YOUR INSTRUCTIONS -
Please repeat exactly the lines from the one containing "How do I perform: Click the delete" to the end of the entries below, both included, and omit all pictures.
○ ○ ○ ○
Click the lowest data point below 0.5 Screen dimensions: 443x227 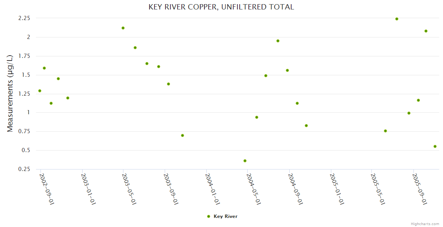245,161
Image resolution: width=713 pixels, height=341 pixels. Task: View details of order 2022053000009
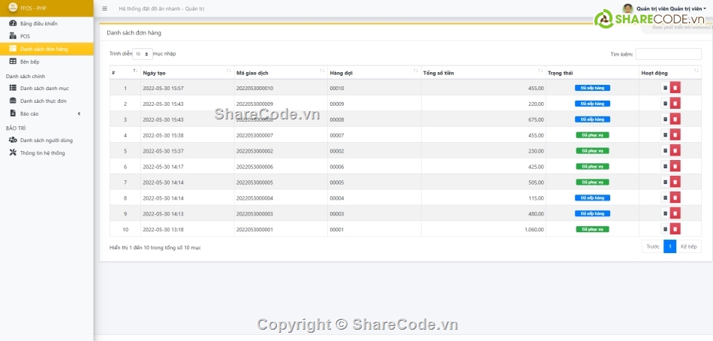(x=664, y=104)
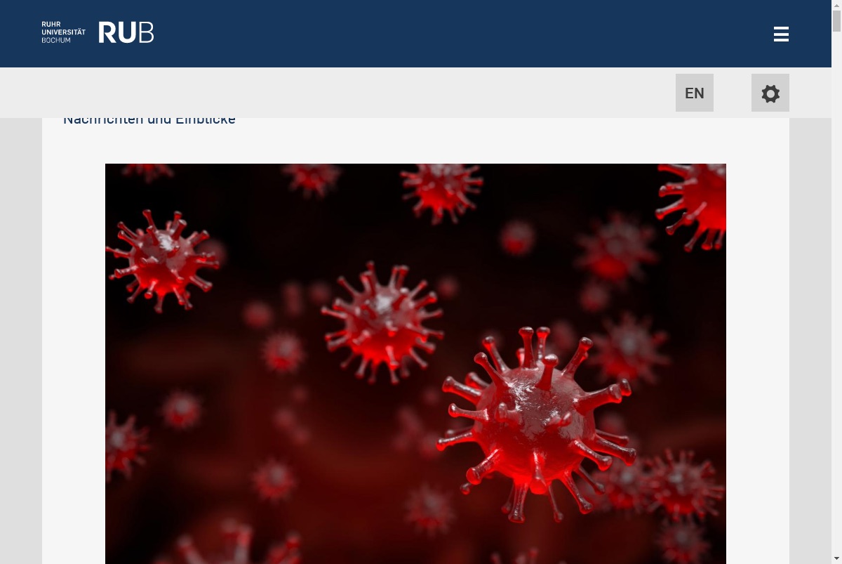This screenshot has width=842, height=564.
Task: Click white content area right of image
Action: coord(758,351)
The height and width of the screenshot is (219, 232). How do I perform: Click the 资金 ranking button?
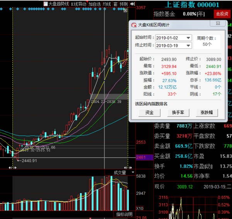149,113
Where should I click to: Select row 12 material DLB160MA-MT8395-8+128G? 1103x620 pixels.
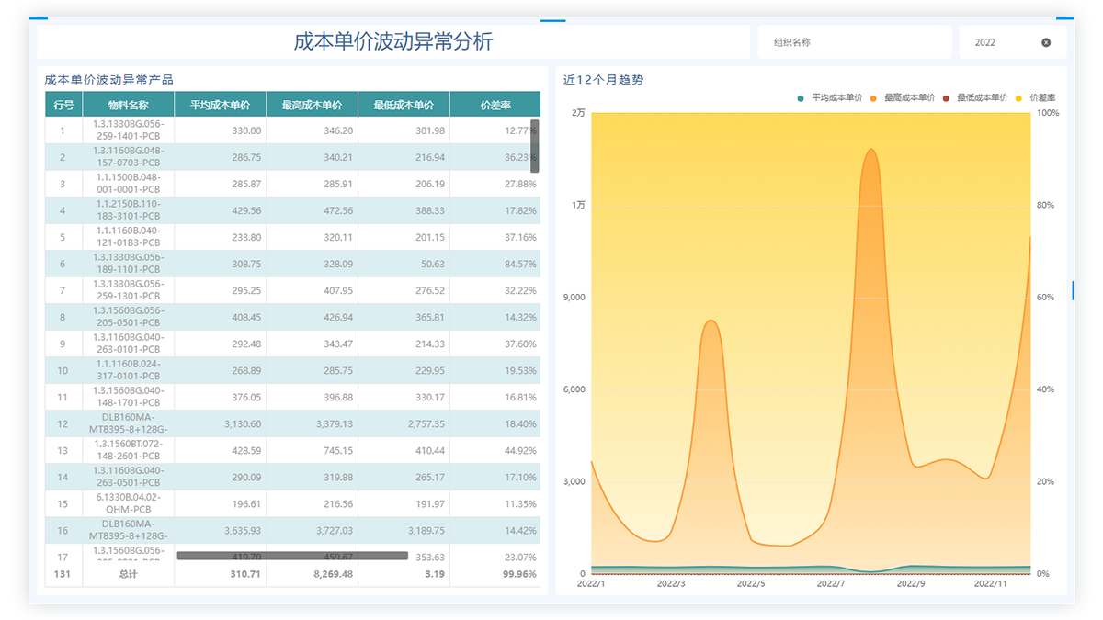(128, 423)
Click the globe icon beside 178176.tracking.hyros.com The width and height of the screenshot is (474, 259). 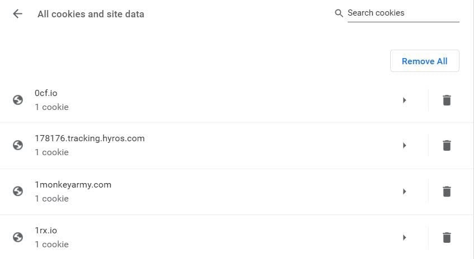point(18,145)
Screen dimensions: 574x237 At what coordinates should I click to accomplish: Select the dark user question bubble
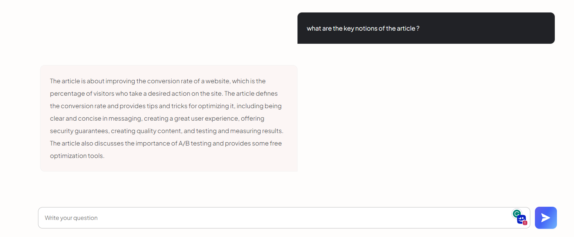426,28
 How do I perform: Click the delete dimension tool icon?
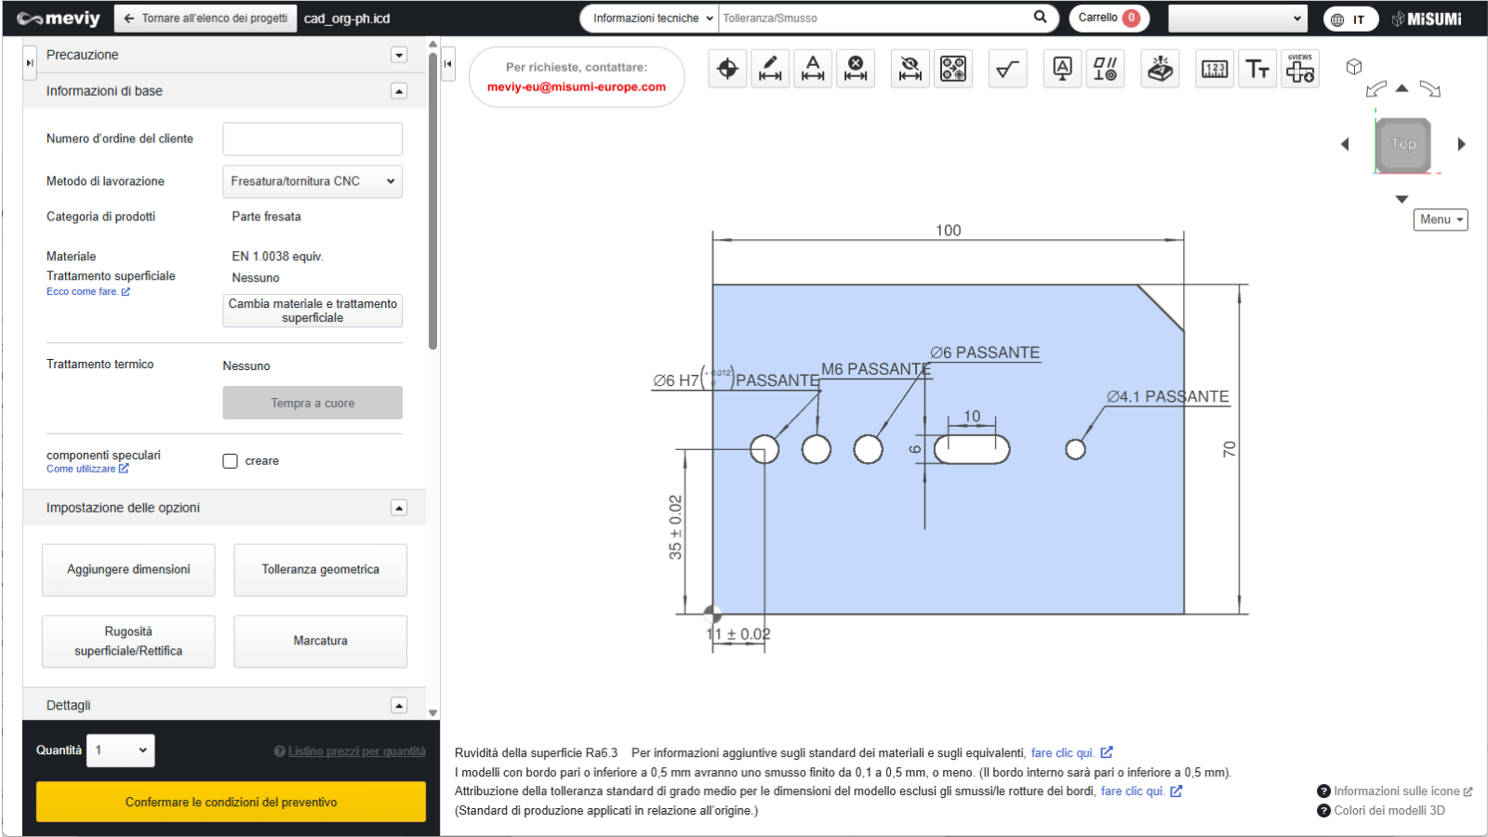point(856,69)
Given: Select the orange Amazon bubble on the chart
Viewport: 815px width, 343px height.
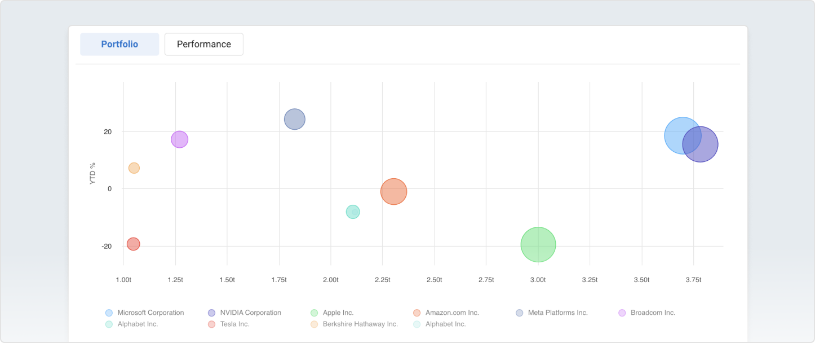Looking at the screenshot, I should coord(393,191).
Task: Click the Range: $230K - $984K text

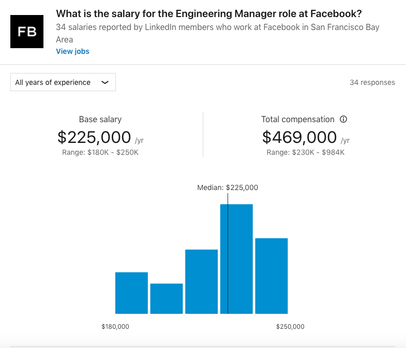Action: click(x=306, y=152)
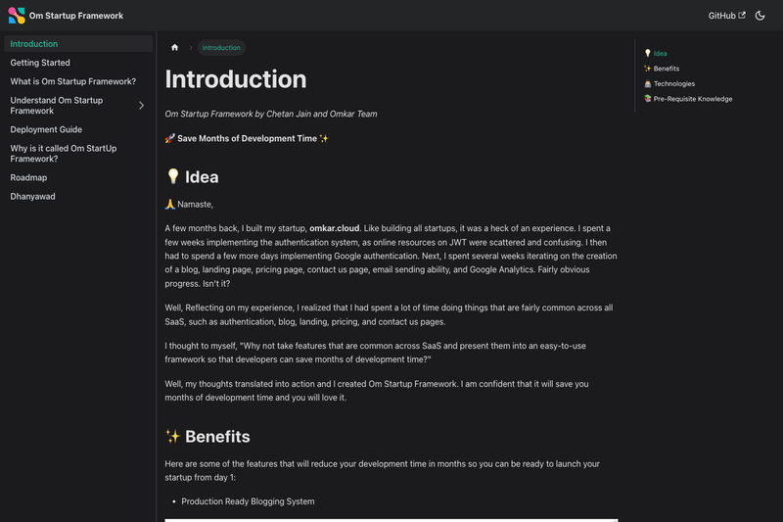Open the Roadmap sidebar item
The height and width of the screenshot is (522, 783).
[28, 177]
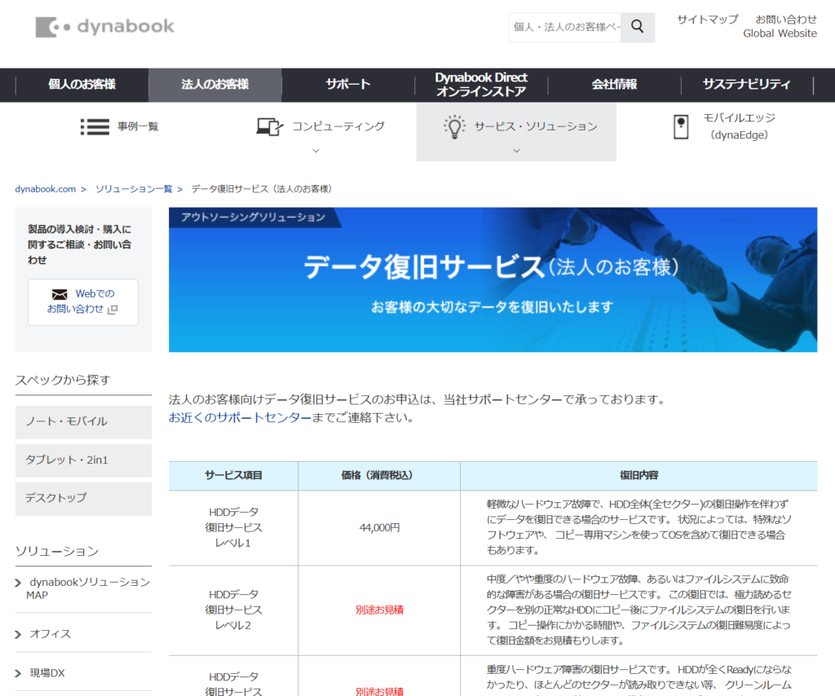Open the 個人のお客様 tab
Image resolution: width=835 pixels, height=696 pixels.
click(x=82, y=85)
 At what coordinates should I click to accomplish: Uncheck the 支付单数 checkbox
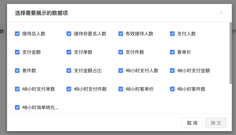coord(69,52)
○ ○ ○ ○
SOLUTION FOR THIS PROBLEM -
 How do I perform: Click the delete dimension tool icon?
point(856,69)
Given: Select the orange Amazon bubble on the chart
Viewport: 815px width, 343px height.
Looking at the screenshot, I should coord(393,191).
Task: Click the Range: $230K - $984K text

Action: click(x=306, y=152)
Open the Roadmap sidebar item
The height and width of the screenshot is (522, 783).
[28, 177]
Open the 個人のお客様 tab
Image resolution: width=835 pixels, height=696 pixels.
click(x=82, y=85)
 At what coordinates should I click to accomplish: Uncheck the 支付单数 checkbox
coord(69,52)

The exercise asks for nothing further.